I just finished book I of “The Republic” after having a very stimulating conversation on politics over dinner. (Before I go on, and before you go on, read “The Republic.” I know it sounds scary. That’s why I waited. But I was stupid and don’t want you to make the same mistake. It’s a really great book.)
Anyways, the thought I had was on how deep conversation is perceived. I am often asked after I’ve had a particularly good discussion with another person, “So, did you get anywhere?” I’ve always been annoyed by this question, but kept it to myself because I assumed my questioner was right: philosophy doesn’t ‘progress’ in a straight line like most other fields. Often the conclusions of an hour of discussion land the discussants very close to where they started. I was usually embarrassed that we had not made much ‘progress’ towards solving the Problem of Governance in an hour as we would have if we were discussing a crossword puzzle (we might have even finished it).
But I do not think that way anymore. Because, as I have seen them, there are at least three good reasons why studying and discussing philosophy is a good idea. And don’t get tripped up on the word “philosophy” (“phileo” = love; “sophy” = wisdom); I mean discussing hard questions that don’t have easy answers. This covers everything from God’s existence to the wrongness of pirating music. Ultimately, what is the Good that we should pursue and the True that we should believe? These aren’t dry academic discussions about nothing for no end; they’re the essence and motivation of all our decisions. When I say ‘philosophy’ I don’t mean the class you took as a gen-ed requirement.
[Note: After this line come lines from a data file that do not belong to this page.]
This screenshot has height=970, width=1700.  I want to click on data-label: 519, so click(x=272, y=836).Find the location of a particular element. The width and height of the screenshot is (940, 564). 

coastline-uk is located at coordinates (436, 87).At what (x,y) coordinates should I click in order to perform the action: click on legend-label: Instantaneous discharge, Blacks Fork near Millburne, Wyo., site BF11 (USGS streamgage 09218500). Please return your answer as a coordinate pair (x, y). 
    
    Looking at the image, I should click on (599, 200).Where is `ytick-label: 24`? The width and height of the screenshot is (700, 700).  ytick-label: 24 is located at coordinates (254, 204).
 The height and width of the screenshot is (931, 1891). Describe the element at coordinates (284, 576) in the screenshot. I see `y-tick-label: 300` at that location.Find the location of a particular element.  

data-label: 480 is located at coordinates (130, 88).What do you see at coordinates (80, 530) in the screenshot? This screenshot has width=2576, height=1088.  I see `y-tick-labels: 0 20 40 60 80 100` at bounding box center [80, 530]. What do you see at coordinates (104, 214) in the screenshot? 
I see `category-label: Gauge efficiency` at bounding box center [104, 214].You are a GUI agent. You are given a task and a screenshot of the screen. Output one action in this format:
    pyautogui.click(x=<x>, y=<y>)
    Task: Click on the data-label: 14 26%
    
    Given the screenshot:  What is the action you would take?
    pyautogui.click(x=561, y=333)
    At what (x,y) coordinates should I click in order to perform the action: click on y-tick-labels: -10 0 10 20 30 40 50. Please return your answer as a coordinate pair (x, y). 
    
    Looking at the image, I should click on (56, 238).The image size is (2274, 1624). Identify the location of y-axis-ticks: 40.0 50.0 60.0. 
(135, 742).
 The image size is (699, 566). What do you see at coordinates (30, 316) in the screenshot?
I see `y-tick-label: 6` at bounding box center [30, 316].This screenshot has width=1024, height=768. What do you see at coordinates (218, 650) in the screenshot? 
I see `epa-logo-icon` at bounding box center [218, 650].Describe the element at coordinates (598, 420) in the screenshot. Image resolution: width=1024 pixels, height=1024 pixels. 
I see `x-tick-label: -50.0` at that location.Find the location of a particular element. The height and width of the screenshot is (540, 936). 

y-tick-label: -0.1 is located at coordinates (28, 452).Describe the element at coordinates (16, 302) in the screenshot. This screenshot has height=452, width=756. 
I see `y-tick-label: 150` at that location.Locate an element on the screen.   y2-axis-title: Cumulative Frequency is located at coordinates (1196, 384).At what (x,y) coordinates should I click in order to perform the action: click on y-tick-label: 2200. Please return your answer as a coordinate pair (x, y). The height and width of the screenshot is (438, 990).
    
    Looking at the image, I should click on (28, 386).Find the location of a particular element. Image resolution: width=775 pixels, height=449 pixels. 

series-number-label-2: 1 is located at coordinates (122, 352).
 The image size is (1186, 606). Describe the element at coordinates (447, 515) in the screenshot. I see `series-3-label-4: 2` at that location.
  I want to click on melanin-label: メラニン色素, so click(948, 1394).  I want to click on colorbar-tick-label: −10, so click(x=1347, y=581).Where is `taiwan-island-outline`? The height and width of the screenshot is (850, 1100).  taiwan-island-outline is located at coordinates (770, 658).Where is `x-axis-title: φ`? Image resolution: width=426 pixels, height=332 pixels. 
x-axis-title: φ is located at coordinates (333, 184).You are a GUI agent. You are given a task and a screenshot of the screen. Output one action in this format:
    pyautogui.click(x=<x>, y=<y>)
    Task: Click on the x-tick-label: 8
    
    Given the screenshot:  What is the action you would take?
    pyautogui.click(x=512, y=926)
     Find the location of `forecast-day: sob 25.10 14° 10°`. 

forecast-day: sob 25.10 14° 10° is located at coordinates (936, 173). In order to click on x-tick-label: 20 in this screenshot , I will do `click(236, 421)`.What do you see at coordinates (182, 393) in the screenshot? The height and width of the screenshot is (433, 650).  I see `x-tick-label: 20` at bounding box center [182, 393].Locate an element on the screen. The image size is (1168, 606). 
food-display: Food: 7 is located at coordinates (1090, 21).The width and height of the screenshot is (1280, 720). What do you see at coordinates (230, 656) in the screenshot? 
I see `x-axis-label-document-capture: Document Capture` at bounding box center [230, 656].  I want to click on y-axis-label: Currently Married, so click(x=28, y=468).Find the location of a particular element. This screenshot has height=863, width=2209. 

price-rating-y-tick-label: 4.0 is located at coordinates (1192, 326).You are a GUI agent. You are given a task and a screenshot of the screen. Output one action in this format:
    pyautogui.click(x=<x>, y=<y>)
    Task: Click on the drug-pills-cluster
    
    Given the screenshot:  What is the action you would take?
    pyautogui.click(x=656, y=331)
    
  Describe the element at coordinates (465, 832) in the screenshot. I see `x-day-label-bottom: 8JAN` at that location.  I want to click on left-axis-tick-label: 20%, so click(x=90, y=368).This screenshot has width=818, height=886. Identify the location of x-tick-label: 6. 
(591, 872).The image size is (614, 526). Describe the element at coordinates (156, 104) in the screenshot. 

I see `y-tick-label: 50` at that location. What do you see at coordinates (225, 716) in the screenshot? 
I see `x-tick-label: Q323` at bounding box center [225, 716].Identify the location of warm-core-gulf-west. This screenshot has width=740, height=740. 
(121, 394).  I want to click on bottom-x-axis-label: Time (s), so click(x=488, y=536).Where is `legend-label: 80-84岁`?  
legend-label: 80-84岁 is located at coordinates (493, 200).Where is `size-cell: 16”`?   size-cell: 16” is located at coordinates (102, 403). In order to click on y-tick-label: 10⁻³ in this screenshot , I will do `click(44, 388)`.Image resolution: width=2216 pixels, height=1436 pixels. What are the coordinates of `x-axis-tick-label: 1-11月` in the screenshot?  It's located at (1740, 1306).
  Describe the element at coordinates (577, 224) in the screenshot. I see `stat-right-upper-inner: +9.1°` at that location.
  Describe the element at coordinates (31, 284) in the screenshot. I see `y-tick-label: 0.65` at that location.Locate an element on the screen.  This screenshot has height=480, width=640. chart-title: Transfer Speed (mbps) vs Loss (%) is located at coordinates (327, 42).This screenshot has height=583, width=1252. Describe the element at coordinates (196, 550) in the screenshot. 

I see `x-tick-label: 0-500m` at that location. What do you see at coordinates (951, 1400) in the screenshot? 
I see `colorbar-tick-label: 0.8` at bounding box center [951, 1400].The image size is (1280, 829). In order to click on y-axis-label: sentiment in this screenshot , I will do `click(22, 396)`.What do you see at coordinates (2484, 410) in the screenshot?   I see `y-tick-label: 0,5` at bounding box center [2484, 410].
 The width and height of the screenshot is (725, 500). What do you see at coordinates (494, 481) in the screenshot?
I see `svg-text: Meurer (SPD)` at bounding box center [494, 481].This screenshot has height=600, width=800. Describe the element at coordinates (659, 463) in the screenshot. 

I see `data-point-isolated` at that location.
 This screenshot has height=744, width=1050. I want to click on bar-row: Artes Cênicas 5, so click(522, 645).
#1 Philosophy is good exercise
Imagine a race run in a circuit. The gun goes off, and the race begins. The fastest racers stay together, neck and neck, running hard for mile after grueling mile. Two pull ahead of the rest, sweating hard. Finally one of them, in a final exertion, gets ahead and wins the race. And then from the bleachers an onlooker, empty popcorn bag in hand, snipes to the winner, “So, did you get anywhere?” Such a question should be answered by something like, “No, ***hole, I didn’t. I just ran a ****ing race.”  This is sometimes how I feel when that question is posed to me after a good discussion. Someone who didn’t do any work presumes that the point of the exertion was to ‘get somewhere,’ and, seeing no ‘progress,’ mocks the waste of time and sweat.
Having a philosophical discussion makes you a stronger person. I got this idea from Francis Bacon who said, “So every defect of the mind, may have a special receipt”. He doesn’t see the mind as a muscle; it’s more like a body. There are multiple muscles that need exercising, and so different exercises for each. There is a part of our mind which reasons philosophically, and by exercising it, it gets stronger. Philosophical discussion about topics so big they won’t get solved are like dumbbells: not directly useful (though valuable, see #3), but weights which when lifted repeatedly, make a person strong for other, more useful endeavors (see #2).
 *** = ‘ant’ and **** = ‘frak’ above
 Francis Bacon's essay "On Studies": “Bowling is good for the stone and reins; shooting for the lungs and breast… So if a man's wit be wandering, let him study the mathematics; for in demonstrations, if his wit be called away never so little, he must begin again … So every defect of the mind, may have a special receipt.” [As a side note, I love being able to remember three words in an essay I read two years ago that was written five centuries ago, typing them into Google, and then being presented with the entire essay in a matter of seconds.]